USC to award honorary degrees to science, cinema and humanitarian leaders

USC to award honorary degrees to science, cinema and humanitarian leaders

USC’s 140th commencement ceremony will include the presentation of honorary degrees to three internationally renowned figures: Frances Arnold, Kevin Feige and Dolores Huerta.

March 28, 2023 Ron Mackovich-Rodriguez

Three internationally renowned figures from science, entertainment and human rights will be honored at the USC commencement ceremony on May 12.

Honorary degrees, a tradition dating back to 1912, are the highest honor conferred by the university. These degrees are awarded to people who have distinguished themselves with extraordinary achievements, made outstanding contributions to USC or elevated the university in the eyes of the world.

A committee made up primarily of faculty members nominates the potential recipients. The honorees are then chosen by the president and forwarded to the Board of Trustees for approval.

This year’s commencement ceremony will be held at 8:30 a.m. on May 12 on the University Park Campus.

Frances Arnold

Winner of the 2018 Nobel Prize in Chemistry, Arnold is widely recognized for her work in sustainable chemistry. Arnold’s research benefits sustainable practices in chemistry using biology.

Directed evolution, an approach to protein engineering which she pioneered in the 1990s, has enabled development of enzymes with far-reaching, beneficial applications across industries from consumer products to pharmaceuticals, agriculture, chemicals and fuels.

Arnold also co-founded three companies that use enzyme technology for sustainable chemistry. She serves on the boards of Alphabet, the parent company of Google, and Illumina.

Upon receiving the Nobel Prize in Chemistry in 2018, Arnold predicted “a steady stream” of female chemists receiving future Nobel prizes. She was right, as three more women have won that prize since 2018.

Arnold is the Linus Pauling Professor of Chemical Engineering, Bioengineering and Biochemistry at the California Institute of Technology.

In 2021, she was appointed co-chair of the Presidential Council of Advisors for Science and Technology by President Joe Biden.

Arnold has been elected to the U.S. National Academies of Science, Medicine, and Engineering; the American Academy of Arts and Sciences; the American Philosophical Society and the Pontifical Academy of Sciences of the Vatican.

She received her bachelor’s degree in mechanical and aerospace engineering from Princeton University and her doctorate in chemical engineering from the University of California, Berkeley.

Kevin Feige

A 1995 graduate of the USC School of Cinematic Arts, Feige is a producer and the president of Marvel Studios. The company is the home of the Marvel Cinematic Universe, a collection of interconnected films and series that has made an indelible mark on popular culture and filmmaking.

Feige has maintained a close relationship with his alma mater and serves on the Board of Councilors at the School of Cinematic Arts. In 2017, the Academy Award nominee established a fund to foster success for cinema students at USC. The Kevin Feige Endowed Fund for Creative Producing supports courses that teach budding filmmakers how to turn an idea into a successful commercial release.
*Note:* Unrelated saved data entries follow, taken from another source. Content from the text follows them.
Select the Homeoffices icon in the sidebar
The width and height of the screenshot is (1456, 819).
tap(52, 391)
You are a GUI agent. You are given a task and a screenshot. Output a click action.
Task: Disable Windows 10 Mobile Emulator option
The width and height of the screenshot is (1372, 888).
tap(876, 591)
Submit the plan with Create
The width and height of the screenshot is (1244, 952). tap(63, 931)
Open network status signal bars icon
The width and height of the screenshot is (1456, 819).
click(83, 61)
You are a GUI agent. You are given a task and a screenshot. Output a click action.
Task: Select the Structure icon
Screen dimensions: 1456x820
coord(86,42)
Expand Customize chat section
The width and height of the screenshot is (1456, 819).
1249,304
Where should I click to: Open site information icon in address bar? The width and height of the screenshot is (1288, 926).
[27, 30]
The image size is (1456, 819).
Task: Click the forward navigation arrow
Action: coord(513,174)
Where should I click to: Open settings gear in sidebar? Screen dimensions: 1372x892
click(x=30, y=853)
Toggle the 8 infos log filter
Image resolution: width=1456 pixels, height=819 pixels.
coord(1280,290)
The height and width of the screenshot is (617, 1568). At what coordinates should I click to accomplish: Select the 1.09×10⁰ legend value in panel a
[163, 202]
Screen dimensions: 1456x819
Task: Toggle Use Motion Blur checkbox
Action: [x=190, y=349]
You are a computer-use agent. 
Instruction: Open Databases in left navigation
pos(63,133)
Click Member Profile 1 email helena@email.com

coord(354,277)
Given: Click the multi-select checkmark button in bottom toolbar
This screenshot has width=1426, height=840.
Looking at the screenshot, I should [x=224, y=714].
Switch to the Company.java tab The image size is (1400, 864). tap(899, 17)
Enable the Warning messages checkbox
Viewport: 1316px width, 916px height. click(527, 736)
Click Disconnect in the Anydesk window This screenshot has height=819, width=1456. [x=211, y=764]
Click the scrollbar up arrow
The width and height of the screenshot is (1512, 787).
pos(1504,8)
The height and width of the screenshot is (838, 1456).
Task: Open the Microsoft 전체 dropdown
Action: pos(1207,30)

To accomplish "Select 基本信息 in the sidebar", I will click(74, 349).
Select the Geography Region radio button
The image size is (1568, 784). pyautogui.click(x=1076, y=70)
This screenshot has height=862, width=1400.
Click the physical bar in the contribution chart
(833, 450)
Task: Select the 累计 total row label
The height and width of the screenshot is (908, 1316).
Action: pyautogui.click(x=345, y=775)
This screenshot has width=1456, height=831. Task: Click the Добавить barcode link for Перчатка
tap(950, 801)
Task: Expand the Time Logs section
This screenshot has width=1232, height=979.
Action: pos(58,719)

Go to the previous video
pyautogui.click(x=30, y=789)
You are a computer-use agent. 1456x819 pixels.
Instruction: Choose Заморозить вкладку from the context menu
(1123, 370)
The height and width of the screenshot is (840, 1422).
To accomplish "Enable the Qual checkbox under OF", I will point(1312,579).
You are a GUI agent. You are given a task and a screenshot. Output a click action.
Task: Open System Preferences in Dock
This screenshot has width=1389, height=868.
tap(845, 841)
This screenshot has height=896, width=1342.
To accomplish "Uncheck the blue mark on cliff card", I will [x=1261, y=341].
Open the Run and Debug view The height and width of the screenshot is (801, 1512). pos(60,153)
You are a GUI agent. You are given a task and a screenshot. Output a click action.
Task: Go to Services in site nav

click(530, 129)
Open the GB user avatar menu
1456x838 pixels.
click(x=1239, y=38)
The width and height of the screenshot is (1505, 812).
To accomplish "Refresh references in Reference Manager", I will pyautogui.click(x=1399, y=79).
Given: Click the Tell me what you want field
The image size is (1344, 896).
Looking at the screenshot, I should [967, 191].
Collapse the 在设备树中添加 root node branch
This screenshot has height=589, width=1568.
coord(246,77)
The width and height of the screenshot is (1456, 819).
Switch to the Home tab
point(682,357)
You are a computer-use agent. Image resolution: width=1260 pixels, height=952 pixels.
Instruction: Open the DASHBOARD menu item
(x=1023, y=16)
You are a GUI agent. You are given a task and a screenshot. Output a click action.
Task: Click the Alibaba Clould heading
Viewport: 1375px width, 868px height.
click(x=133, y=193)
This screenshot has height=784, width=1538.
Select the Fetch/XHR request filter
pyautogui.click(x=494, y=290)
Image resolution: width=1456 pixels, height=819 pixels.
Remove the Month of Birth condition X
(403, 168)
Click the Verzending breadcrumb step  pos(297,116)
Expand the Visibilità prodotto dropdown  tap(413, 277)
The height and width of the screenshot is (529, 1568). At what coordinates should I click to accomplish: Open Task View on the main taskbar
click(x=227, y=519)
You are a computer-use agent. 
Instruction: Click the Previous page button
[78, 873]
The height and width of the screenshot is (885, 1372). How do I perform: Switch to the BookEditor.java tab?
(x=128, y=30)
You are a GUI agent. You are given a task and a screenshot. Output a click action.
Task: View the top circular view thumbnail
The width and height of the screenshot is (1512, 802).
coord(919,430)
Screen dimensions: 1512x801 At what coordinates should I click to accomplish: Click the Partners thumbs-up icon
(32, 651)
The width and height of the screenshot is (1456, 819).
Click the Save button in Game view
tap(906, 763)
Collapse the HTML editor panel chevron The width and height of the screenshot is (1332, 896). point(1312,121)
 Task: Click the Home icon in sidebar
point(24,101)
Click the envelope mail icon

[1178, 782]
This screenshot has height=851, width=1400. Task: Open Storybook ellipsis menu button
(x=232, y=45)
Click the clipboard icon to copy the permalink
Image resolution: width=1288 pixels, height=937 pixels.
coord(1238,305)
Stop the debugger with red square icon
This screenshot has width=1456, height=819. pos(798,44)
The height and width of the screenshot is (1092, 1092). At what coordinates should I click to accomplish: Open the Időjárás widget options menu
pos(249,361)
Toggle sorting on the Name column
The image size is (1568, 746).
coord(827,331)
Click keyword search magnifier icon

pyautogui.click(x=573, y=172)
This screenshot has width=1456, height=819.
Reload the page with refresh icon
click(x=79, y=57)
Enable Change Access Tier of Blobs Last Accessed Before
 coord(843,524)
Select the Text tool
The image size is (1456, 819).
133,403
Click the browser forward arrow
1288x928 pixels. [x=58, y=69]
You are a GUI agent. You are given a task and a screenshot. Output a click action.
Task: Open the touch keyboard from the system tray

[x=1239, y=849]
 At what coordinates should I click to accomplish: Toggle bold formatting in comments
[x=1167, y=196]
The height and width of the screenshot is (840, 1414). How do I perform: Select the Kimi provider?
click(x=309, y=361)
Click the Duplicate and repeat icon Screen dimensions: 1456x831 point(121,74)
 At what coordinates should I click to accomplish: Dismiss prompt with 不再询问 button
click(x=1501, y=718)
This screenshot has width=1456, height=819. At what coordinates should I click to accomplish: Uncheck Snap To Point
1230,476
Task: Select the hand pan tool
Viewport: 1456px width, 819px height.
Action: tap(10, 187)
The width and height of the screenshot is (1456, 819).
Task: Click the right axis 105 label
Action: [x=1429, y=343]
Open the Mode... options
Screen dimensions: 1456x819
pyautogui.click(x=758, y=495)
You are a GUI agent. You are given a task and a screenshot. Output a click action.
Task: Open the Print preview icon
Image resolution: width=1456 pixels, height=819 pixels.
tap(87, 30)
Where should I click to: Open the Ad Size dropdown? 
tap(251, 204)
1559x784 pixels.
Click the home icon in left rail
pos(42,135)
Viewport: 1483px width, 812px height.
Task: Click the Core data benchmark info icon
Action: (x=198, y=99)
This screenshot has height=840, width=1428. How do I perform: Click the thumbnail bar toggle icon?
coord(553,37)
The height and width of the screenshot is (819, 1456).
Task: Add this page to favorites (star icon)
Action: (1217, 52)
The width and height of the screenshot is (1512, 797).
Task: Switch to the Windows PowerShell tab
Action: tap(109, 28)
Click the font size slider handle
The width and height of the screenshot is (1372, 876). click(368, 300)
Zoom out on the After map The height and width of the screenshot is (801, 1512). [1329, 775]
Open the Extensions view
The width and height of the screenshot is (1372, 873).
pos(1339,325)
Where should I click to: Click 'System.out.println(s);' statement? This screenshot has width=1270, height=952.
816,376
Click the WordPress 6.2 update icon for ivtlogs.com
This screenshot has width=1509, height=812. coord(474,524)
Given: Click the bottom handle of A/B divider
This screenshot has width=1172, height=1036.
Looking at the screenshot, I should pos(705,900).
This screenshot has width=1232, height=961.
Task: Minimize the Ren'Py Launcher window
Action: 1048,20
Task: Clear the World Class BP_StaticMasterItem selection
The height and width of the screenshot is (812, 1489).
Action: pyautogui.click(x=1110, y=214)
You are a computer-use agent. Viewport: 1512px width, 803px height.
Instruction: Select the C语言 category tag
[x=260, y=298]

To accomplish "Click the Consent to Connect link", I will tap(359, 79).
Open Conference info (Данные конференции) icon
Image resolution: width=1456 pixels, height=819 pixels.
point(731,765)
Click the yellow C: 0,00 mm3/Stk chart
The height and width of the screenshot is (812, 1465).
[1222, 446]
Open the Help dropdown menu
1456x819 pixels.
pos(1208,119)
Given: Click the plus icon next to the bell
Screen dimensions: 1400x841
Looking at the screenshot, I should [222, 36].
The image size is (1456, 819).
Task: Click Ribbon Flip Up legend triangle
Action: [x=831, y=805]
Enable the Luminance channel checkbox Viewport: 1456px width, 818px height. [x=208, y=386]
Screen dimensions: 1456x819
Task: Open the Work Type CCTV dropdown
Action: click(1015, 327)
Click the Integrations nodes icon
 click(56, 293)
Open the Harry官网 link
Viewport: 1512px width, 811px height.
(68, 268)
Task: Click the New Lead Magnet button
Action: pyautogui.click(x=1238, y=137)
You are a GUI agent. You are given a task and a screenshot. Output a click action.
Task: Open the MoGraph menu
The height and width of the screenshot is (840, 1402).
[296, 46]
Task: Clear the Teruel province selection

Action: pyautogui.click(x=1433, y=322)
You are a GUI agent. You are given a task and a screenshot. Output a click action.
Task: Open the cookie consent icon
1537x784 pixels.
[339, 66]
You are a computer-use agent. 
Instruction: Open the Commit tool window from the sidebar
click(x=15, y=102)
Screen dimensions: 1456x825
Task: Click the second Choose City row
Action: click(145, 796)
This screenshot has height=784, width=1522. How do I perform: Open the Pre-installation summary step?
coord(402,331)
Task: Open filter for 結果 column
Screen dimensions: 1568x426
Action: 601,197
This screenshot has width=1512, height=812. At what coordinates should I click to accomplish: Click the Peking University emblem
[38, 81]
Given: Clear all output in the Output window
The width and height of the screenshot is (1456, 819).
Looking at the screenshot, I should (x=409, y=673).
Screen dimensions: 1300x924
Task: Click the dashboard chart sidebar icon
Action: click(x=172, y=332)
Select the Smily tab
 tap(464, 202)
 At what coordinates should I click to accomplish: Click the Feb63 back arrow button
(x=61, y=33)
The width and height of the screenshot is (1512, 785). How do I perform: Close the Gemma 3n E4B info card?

Feige is also the 2014 recipient of the Mary Pickford Alumni Award for achievements that have brought distinction to the school and the entertainment industry.

Under Feige’s direction, the Marvel Cinematic Universe has become the highest-grossing film franchise of all time. It includes blockbusters like Iron Man, Avengers: Endgame and the Academy Award-nominated Black Panther.

Feige has built on that success by developing a host of streaming series, including the Emmy Award-winning shows WandaVision and What If…? as well as the critically acclaimed series Loki and Ms. Marvel.

Feige was honored with the 2019 David O. Selznick Achievement Award from the Producers Guild of America, as well as the Albert R. Broccoli Britannia Award for Worldwide Contribution to Entertainment from the British Academy of Film and Television Arts in 2018.

Dolores Huerta

A celebrated Latina labor leader, community organizer and social justice activist, Huerta co-founded the United Farm Workers Union with César Chávez in 1962. She served as the union’s vice president for four decades and helped organize a nationwide grape boycott on behalf of agricultural workers. Those actions led to legislation allowing farm workers to organize, and a groundbreaking union contract was reached a few years later.

She has supported civil rights and social justice causes for over 50 years. The Dolores Huerta Foundation, which she founded, works on behalf of women, voting rights, education reform, infrastructure improvements for low-income communities and equity for the LGBTQ+ community.

Huerta was raised by her mother, Alicia St. John Chavez, an entrepreneur. Her father, Juan F. Fernández, was a farm worker, union activist and veteran who was elected to the New Mexico legislature in 1938. Huerta’s 11 children have dedicated themselves to public service.

Huerta is the recipient of the Presidential Medal of Freedom and the Eleanor D. Roosevelt Human Rights Award. She has been recognized by the Smithsonian Institution, the National Civil Rights Museum, the California state legislature and the U.S. Department of Labor. She was the first Latina inducted into the National Women’s Hall of Fame.